The print media is in its death throes.
I remember when this started, in 1995. I was at Interactive Age, a magazine dedicated to covering the Internet. It was closed, quite suddenly, and the reason, I later learned, was the rising cost of newsprint.
But newsprint is not the culprit this time. The price for newsprint today is less than it was then.
It was oil, delivery costs, that killed the industry.
Consider my own hometown paper, The Atlanta Journal-Constitution.
Until this year its distribution range covered the whole state. It
prided itself on being the state’s newspaper. But now it has retreated
to the Atlanta metro area. Why? Because subscriber density was low
outside that area. It took too much gas to get the papers into the
mailboxes. Thus there weren’t enough readers to justify the
newsgathering. The retreat made business sense.
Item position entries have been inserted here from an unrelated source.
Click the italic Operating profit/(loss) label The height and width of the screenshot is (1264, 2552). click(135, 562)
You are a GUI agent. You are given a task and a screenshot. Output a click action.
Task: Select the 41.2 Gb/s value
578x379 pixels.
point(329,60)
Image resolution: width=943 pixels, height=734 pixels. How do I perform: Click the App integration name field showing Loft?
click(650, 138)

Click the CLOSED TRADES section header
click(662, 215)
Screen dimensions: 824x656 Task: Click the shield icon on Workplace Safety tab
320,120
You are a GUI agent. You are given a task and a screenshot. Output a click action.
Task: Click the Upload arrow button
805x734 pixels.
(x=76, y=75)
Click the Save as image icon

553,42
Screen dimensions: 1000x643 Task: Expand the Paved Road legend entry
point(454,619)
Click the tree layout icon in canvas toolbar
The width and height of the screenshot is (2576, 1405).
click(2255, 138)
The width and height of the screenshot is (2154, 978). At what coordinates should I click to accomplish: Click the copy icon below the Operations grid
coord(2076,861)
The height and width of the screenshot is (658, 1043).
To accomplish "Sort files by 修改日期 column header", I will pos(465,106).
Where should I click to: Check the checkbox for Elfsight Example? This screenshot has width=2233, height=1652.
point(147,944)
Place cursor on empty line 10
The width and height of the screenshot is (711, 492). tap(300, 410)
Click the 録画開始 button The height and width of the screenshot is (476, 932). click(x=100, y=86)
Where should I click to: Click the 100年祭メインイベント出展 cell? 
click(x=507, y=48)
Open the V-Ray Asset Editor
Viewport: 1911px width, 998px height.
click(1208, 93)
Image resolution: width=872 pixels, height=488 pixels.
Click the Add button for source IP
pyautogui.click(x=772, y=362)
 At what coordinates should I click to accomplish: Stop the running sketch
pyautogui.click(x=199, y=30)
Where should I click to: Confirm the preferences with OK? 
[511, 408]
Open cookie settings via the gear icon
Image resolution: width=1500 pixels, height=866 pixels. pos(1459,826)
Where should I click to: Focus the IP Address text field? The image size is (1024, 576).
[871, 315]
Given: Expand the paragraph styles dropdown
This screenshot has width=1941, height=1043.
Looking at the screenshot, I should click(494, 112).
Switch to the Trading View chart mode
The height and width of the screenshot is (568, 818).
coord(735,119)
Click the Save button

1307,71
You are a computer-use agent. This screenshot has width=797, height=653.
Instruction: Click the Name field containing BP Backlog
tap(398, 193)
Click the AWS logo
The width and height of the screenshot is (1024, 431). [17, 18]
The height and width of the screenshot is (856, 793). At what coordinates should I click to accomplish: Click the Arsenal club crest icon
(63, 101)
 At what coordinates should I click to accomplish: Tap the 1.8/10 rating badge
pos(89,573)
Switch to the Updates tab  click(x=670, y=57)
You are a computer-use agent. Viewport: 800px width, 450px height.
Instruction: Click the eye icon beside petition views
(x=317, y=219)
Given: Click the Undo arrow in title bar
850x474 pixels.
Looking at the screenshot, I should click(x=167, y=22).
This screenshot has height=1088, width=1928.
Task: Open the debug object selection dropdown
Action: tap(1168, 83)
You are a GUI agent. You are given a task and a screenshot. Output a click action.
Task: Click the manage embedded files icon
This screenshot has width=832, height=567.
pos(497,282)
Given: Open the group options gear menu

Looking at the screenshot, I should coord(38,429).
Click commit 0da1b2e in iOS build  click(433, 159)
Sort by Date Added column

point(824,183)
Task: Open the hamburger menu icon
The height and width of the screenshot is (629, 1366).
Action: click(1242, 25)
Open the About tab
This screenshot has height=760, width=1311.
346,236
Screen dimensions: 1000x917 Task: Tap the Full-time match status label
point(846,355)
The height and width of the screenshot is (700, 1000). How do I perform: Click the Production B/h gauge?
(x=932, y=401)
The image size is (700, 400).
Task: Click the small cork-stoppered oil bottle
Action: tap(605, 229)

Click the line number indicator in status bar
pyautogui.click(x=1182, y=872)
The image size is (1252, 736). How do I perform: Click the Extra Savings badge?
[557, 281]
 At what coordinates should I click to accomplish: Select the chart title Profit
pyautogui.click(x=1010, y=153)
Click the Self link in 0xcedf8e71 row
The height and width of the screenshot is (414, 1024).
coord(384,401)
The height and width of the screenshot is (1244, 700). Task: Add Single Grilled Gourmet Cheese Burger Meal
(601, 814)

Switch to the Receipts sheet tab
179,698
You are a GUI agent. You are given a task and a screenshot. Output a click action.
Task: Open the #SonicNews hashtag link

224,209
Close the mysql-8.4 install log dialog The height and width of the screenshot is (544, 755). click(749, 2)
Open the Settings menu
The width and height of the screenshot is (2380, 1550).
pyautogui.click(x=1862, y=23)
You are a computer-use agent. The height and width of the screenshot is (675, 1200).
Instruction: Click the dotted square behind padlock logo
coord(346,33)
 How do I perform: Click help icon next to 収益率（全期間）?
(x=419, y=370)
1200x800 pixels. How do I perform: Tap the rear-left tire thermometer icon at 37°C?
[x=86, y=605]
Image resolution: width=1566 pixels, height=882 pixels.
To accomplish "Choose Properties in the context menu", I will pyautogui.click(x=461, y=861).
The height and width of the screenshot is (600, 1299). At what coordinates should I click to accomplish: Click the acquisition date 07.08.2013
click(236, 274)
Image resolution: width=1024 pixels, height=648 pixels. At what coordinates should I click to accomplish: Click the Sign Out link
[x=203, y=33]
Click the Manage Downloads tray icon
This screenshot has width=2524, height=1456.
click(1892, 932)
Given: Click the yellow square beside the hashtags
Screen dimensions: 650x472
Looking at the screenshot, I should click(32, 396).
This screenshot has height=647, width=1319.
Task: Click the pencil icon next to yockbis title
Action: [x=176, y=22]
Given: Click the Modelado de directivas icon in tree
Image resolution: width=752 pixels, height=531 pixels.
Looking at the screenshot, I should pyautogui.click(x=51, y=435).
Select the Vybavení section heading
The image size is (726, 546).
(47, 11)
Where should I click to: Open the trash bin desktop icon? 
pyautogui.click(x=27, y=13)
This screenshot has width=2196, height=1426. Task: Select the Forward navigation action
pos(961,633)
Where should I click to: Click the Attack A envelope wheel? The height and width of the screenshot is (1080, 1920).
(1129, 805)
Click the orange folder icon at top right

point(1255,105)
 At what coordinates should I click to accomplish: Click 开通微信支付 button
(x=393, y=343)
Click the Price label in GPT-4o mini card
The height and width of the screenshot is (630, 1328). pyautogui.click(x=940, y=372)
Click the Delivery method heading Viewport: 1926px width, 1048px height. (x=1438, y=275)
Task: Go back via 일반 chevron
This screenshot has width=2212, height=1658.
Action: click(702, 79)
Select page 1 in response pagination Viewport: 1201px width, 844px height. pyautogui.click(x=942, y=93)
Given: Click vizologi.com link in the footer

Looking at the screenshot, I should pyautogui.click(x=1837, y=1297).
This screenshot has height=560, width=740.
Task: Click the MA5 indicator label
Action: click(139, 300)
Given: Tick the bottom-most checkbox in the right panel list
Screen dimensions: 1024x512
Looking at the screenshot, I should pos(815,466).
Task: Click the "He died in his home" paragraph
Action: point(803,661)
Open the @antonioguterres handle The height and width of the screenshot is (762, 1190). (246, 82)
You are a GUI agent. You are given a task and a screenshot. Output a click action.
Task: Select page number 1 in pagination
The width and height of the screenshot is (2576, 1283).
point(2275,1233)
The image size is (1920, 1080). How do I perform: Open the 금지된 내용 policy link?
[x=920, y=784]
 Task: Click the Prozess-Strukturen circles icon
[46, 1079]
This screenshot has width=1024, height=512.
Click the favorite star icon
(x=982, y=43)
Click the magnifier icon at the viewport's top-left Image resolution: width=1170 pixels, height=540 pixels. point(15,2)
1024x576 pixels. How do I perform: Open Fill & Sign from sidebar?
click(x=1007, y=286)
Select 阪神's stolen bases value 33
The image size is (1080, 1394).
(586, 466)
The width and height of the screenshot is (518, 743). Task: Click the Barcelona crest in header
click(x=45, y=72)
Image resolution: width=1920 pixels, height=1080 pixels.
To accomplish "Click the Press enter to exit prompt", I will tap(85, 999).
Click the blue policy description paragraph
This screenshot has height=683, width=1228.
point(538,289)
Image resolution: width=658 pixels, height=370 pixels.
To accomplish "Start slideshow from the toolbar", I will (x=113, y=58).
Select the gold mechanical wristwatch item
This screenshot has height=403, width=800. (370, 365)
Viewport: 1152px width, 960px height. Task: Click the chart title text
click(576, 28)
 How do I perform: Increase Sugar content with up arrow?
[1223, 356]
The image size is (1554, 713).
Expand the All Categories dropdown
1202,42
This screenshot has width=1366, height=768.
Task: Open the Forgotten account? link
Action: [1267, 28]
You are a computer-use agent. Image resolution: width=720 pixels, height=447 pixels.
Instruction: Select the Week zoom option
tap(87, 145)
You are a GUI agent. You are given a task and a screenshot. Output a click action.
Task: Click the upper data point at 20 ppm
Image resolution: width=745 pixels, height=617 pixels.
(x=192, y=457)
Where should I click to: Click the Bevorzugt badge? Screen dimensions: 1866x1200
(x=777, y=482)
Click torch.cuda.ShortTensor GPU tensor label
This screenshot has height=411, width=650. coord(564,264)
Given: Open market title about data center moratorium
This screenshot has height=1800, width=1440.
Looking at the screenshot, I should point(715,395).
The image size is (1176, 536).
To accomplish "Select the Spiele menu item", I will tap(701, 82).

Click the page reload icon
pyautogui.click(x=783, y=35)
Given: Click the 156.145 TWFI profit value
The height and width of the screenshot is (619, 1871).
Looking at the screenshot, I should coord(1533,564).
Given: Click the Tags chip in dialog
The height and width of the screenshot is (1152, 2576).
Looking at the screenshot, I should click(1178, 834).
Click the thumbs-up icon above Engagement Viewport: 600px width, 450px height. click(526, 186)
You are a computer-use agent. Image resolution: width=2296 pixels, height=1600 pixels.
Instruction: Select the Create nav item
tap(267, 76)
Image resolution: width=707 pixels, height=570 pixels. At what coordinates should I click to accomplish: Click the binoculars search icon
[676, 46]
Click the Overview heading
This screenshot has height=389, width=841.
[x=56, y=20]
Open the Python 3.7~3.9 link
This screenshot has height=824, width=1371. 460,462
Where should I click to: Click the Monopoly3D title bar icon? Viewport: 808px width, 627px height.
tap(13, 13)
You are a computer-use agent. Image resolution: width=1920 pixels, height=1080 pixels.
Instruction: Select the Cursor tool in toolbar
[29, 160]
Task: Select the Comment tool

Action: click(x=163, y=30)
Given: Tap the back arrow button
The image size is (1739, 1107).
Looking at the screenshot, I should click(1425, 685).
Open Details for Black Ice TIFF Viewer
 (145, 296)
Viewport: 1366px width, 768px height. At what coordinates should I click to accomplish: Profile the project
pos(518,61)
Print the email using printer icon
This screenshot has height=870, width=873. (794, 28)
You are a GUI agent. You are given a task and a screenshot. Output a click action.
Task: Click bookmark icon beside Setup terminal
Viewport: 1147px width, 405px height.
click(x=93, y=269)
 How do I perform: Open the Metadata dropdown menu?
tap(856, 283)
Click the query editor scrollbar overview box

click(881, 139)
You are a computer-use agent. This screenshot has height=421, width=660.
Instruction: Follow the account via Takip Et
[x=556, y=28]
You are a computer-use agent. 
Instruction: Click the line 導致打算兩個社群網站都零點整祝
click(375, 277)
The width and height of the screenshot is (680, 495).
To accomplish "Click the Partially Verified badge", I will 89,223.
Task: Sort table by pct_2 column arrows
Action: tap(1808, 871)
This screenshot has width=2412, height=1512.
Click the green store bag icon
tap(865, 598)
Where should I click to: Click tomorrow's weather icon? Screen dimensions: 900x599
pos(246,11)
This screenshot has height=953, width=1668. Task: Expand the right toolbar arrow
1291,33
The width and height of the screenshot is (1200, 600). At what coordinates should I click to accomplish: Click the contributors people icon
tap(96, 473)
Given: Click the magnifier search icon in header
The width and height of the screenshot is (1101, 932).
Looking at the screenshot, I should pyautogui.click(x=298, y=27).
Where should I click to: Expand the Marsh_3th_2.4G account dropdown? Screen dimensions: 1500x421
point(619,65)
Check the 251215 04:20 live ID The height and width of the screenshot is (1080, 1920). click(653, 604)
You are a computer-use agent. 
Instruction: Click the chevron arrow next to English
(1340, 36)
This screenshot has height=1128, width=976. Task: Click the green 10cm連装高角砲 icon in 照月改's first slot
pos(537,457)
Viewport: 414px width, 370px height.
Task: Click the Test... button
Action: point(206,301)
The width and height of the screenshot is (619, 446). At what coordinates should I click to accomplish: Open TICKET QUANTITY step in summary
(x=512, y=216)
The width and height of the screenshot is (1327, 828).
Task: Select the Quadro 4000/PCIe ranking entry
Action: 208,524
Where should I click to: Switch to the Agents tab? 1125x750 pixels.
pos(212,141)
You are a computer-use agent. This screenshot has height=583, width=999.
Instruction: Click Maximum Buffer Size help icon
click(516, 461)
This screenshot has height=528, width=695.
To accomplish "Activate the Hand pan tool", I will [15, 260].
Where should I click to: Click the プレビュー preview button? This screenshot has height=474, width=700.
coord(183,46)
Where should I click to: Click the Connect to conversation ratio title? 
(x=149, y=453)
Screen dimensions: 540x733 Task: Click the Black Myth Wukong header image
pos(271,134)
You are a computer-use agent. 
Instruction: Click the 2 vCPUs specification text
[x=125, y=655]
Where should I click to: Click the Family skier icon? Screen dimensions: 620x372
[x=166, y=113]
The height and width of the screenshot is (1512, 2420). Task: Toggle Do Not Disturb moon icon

But it’s going to get worse. Even inside the city you no longer have
delivery boys on mailboxes. You have delivery men (and women) in cars,
tossing papers on the lawns. Those cars use gas. Their costs are
increasing, dramatically. The only way to recoup this is by raising the
price of the paper, which causes subscribers to drop it. In order to
prop up the circulation numbers, the AJC has let unsold papers go free
to vendors who stand on street corners on weekend mornings. It’s
hazardous work, with very low pay. It’s not working anymore.
The problem for magazines is worse. They rely on the post office. Postal rates are rising,
and to protect its own bottom line, the Postal Service wants to limit
the impact of increases on its biggest customers. This kills small
magazines, reduces the industry’s diversity, and will eventually kill
the big customers as well.
The only way out seems to be the Web. But I know it didn’t work with Interactive Age. Once the print version died, there really wasn’t enough ad money around to support a staff. Infoworld‘s
staffers are making happy talk about their switch, but the resulting
online paper will be nothing like the print paper it replaces.
Different media, different products.